Photo by Trey Ratcliff

At first, all I wanted to do place some studio tracks from my albums on Youtube. When I’m looking for music that I dont already own, be it for a student or whatever, Youtube is where I go.  Should someone else use a similar technique, I want my tunes to be there too.

While you can find me in all the usual places online, my social network of choice is Google+. The community is active and there’s a lot going on there. Among other things the place is crawling with world-class photographers, many of whom really get social media.

Just like with musicians or any other content creators, photographers are divided in the internet age on whether to share their work freely and openly, or to try to lock it down behind a pay wall or other  mechanism. I believe, like the photographers whose work I’ve chosen to feature in this video, that openly sharing your art is the way to be successful.

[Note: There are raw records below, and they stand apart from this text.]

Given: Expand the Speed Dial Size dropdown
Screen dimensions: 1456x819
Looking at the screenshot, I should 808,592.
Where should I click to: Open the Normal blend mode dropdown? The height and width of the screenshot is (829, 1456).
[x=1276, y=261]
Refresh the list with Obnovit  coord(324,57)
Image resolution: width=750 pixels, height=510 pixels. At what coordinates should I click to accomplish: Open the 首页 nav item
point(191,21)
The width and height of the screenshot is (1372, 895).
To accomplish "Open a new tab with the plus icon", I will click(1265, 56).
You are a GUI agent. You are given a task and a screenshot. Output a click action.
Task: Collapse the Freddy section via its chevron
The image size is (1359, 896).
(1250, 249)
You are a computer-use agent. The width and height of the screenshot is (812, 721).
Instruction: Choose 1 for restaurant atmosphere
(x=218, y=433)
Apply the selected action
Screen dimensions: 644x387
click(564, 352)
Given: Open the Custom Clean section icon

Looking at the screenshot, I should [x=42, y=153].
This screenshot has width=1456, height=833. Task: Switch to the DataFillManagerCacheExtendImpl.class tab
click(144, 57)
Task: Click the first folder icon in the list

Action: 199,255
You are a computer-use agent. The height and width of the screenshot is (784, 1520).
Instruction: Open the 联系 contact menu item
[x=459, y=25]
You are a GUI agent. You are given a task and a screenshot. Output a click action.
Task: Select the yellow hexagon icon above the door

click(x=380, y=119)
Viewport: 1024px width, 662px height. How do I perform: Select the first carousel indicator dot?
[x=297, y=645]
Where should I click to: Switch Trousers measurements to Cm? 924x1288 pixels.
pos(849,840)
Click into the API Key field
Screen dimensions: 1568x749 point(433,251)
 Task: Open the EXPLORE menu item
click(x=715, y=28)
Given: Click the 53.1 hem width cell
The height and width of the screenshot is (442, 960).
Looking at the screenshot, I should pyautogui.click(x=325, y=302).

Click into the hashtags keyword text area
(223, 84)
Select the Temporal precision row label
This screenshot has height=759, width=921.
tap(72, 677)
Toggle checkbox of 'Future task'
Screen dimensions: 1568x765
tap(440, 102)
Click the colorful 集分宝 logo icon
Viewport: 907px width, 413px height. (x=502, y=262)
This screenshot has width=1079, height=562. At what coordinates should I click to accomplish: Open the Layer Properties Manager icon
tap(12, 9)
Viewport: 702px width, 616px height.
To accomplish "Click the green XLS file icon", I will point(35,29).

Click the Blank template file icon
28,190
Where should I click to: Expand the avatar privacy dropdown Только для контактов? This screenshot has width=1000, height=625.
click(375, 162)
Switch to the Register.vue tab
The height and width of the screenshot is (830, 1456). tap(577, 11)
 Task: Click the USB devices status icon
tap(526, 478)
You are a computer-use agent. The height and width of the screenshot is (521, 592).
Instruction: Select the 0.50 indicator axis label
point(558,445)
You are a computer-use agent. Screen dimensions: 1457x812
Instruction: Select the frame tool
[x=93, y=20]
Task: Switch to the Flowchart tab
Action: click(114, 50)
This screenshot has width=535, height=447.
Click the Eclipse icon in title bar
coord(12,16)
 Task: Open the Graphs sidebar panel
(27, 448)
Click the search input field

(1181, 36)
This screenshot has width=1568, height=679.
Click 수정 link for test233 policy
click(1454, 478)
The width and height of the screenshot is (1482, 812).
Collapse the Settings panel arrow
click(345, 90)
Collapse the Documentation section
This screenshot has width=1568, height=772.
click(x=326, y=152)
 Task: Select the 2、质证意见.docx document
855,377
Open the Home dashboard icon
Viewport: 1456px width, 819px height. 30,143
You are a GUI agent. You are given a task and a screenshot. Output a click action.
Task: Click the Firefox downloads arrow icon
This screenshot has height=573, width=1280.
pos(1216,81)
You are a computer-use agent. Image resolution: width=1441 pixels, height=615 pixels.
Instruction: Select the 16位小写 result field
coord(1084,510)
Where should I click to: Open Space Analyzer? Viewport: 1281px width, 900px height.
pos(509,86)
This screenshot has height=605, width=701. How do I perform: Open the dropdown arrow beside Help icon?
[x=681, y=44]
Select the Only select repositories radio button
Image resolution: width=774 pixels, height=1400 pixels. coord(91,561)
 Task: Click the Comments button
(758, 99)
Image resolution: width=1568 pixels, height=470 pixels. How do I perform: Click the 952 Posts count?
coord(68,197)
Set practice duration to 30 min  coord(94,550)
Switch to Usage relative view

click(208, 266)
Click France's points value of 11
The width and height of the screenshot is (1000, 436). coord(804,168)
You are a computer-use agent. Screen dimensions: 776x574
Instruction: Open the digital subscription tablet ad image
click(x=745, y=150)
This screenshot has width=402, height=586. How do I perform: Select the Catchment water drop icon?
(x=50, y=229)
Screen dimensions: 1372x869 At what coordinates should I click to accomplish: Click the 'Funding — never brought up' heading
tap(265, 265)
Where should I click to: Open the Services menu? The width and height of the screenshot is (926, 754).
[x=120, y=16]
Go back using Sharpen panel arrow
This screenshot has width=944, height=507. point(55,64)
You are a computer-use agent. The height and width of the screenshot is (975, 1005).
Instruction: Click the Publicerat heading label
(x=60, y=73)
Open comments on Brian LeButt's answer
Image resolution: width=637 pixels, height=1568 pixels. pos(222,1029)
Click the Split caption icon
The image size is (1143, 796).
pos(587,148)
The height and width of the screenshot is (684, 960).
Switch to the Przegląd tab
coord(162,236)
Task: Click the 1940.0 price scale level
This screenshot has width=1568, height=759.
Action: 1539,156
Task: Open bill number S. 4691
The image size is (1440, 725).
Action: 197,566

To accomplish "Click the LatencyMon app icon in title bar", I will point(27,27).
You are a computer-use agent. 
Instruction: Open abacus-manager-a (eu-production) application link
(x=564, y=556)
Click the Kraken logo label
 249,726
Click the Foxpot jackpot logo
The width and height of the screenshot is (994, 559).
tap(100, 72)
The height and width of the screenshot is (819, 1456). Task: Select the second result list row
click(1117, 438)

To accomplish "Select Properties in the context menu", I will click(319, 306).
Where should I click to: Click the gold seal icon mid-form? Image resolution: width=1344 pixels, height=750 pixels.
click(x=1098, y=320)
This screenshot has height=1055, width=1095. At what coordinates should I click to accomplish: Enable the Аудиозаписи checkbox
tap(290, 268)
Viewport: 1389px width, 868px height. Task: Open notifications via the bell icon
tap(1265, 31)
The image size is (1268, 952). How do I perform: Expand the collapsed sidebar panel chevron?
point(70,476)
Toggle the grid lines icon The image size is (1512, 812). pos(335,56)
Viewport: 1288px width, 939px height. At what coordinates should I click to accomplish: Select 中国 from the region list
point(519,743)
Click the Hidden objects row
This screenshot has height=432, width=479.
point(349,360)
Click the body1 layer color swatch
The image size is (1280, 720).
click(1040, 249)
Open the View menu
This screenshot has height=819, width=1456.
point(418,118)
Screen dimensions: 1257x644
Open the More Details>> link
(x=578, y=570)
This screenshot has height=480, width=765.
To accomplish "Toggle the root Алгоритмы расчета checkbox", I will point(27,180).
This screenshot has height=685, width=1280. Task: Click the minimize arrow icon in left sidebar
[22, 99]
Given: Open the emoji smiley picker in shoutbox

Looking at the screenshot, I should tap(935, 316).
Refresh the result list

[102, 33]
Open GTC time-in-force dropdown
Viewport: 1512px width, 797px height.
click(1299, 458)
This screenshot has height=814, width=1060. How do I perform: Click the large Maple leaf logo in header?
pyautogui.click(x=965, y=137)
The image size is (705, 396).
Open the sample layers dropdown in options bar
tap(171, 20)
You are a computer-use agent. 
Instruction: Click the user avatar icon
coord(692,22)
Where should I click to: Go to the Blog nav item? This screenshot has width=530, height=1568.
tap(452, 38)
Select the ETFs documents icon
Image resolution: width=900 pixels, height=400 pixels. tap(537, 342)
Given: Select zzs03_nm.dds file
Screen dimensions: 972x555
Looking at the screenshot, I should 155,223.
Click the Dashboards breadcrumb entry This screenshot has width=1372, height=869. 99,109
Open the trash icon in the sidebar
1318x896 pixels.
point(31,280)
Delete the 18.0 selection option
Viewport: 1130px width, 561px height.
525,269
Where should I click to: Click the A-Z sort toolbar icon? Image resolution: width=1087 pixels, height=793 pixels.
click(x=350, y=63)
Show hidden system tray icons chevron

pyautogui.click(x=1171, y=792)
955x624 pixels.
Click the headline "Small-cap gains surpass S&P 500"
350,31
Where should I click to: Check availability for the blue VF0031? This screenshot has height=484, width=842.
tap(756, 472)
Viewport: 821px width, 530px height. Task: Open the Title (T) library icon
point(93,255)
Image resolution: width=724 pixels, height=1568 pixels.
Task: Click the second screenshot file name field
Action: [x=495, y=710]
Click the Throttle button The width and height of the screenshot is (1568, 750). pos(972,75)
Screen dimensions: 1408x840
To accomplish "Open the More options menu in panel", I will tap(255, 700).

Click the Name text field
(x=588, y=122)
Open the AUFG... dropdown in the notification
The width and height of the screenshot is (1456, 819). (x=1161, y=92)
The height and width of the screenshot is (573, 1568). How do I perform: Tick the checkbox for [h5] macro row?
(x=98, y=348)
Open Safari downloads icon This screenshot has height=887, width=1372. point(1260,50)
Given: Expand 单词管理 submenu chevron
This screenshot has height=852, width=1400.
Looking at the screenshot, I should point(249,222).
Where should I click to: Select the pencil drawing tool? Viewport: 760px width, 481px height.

Trey Ratcliff is among the first and most vocal proponents of photo sharing on the internet and makes his entire portfolio available via Creative Commons from his uber-popular blog. His generosity and forward-thinking approach to being an artist on the internet has been one of many inspirations for me.  Thomas Hawk is another rightfully popular internet rockstar photographer whose photos and social vision have kept me thinking for the past few years. Scott JarvieBoris Gorelik and Alex Lapidus, shockingly brilliant photographer all, have generously allowed me to share their amazing work alongside mine.

Share, share, share… and pass the love a long to someone you think will appreciate this. I will be producing more videos using this basic concept for the rest of my musical catalog.